• [Aim of the task]
From the entries that follow, copy each line in which "logo" appears.

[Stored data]

^^^^^^^^^^^^^^^^

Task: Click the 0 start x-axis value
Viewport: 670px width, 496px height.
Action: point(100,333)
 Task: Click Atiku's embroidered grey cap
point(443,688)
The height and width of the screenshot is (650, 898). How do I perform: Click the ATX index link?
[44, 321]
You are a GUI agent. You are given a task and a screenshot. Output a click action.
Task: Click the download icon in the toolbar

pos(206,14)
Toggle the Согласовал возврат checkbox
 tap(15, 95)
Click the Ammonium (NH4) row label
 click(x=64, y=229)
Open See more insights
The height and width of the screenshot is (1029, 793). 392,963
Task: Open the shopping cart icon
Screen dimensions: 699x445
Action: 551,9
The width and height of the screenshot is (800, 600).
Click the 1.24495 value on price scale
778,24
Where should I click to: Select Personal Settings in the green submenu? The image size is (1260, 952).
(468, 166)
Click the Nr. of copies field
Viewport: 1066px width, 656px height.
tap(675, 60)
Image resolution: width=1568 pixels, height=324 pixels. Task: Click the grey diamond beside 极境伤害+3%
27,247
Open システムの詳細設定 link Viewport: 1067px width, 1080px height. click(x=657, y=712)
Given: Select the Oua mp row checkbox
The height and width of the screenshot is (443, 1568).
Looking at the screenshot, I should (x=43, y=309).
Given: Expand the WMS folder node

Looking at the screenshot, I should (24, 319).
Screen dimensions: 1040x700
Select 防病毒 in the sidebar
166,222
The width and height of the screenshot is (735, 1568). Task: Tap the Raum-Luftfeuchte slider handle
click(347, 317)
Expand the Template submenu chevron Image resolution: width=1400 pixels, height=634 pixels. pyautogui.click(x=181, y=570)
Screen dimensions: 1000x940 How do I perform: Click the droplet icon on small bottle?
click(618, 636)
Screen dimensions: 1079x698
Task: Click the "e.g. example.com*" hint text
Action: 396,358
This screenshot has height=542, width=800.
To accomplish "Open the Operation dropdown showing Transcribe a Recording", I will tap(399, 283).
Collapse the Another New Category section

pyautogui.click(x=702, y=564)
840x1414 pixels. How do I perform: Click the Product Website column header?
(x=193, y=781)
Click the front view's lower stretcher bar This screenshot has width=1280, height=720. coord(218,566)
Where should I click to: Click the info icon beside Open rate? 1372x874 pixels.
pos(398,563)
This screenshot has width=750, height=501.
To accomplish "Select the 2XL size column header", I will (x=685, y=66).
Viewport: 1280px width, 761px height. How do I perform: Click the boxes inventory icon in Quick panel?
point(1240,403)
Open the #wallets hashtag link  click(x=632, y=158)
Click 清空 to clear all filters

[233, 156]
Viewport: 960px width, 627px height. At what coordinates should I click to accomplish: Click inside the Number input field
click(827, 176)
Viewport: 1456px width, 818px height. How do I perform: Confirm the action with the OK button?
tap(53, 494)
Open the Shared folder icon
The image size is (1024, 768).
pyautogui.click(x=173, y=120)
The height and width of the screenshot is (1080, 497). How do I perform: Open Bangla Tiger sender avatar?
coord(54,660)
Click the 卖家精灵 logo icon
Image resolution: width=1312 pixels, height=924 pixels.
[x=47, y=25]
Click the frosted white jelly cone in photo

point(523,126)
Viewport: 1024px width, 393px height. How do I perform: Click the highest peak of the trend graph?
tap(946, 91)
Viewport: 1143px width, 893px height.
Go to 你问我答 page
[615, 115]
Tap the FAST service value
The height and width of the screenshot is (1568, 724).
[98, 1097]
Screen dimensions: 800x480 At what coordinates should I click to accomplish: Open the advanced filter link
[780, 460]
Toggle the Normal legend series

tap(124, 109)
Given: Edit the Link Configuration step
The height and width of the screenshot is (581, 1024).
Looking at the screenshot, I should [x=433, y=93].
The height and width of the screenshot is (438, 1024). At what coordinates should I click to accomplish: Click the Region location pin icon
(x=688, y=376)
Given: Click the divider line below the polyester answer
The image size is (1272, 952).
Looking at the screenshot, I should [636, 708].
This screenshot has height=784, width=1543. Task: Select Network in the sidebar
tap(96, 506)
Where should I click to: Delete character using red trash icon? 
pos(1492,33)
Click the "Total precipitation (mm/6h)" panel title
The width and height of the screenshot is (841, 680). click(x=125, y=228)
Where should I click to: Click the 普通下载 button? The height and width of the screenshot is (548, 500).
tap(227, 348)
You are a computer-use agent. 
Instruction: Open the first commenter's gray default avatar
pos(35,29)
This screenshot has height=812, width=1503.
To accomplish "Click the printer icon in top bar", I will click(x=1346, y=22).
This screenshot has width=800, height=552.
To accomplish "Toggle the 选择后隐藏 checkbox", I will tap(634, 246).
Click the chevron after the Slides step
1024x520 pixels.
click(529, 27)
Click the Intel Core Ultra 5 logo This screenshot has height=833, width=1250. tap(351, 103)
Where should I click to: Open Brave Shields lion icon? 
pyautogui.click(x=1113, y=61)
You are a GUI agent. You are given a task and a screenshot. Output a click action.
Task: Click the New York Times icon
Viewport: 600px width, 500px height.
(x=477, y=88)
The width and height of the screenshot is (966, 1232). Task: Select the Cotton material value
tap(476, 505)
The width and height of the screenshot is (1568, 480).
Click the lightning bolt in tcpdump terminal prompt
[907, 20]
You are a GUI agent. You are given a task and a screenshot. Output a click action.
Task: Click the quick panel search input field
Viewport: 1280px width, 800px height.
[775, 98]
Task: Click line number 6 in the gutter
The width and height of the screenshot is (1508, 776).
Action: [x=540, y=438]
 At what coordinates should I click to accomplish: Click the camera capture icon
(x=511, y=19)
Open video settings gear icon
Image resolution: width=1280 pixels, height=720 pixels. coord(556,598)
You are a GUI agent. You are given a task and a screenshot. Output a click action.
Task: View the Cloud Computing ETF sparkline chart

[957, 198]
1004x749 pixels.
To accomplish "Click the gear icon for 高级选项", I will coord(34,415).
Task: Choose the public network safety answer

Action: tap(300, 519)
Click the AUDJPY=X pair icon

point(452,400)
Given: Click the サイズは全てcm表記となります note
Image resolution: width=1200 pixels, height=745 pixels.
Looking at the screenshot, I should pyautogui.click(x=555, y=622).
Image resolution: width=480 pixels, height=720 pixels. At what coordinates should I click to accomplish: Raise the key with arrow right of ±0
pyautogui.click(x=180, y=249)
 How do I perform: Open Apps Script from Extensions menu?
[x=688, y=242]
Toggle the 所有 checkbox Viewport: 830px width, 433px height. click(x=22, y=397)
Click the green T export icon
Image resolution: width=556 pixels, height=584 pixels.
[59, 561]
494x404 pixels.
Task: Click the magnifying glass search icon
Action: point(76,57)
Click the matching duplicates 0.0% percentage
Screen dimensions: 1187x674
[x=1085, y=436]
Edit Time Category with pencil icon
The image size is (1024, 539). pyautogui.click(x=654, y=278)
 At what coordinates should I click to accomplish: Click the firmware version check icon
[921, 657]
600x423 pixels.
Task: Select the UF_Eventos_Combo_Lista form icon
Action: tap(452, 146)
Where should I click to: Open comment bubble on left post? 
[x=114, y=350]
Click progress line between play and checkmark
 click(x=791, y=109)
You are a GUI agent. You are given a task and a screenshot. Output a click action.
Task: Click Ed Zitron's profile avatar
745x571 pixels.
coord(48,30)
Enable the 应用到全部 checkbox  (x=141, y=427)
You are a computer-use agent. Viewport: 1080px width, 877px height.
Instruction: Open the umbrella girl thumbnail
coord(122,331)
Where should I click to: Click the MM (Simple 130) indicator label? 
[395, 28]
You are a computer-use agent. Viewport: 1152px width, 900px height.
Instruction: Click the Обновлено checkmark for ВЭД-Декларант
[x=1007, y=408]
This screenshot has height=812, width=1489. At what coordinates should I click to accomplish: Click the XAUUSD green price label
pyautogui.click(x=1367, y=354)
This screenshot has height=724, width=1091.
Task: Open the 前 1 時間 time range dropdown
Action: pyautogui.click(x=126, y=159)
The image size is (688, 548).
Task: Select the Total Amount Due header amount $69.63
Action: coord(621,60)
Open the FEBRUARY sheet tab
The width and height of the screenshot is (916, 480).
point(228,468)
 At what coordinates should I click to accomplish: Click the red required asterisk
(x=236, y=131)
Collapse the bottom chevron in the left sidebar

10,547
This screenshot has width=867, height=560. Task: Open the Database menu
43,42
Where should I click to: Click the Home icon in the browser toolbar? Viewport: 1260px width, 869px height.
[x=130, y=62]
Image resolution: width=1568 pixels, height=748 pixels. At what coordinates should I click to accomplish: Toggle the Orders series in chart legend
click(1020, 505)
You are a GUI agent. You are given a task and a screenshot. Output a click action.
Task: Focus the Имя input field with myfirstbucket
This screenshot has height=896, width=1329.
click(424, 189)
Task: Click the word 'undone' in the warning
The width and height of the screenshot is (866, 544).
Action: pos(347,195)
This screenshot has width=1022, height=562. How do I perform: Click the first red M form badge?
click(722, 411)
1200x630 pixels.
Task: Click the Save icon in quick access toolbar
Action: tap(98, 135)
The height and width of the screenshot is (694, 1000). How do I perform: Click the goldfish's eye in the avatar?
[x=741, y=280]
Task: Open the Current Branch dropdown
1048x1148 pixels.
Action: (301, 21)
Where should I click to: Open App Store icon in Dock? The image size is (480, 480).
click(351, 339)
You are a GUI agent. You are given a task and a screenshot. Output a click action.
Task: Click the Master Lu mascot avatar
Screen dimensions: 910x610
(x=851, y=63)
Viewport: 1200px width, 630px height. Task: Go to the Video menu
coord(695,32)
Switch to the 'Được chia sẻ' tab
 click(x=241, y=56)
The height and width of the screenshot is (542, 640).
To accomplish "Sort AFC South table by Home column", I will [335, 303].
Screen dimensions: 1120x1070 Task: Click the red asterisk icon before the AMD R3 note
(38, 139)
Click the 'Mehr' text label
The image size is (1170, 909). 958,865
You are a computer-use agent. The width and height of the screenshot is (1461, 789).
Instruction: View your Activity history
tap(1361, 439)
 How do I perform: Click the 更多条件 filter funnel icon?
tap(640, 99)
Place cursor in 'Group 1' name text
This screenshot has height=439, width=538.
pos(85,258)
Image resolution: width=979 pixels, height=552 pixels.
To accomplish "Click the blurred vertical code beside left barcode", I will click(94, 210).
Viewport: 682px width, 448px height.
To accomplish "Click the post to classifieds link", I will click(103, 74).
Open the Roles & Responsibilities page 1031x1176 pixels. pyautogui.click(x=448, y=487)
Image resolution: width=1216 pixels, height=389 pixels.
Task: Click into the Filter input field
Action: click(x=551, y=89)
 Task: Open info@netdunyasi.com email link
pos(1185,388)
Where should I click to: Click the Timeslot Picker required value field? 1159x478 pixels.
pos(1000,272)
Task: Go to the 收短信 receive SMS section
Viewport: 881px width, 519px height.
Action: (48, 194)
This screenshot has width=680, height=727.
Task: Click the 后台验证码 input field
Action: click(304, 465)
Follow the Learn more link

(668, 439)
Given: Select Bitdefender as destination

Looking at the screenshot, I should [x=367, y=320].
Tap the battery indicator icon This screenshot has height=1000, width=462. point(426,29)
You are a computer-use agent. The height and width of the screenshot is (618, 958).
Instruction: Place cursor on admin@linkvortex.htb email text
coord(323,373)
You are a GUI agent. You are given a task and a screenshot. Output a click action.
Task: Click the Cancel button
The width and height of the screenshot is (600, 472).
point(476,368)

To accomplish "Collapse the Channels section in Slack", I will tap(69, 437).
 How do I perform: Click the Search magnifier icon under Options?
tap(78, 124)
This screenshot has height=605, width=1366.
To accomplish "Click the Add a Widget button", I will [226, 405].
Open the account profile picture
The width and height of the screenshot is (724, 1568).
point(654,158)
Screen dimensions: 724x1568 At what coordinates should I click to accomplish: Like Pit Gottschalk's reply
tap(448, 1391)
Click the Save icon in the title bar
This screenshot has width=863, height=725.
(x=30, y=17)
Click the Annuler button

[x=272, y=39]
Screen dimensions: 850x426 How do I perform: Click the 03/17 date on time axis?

^^^^^^^^^^^^^^^^

• [Solution to the problem]
Click the 卖家精灵 logo icon
Click the Intel Core Ultra 5 logo This screenshot has height=833, width=1250. tap(351, 103)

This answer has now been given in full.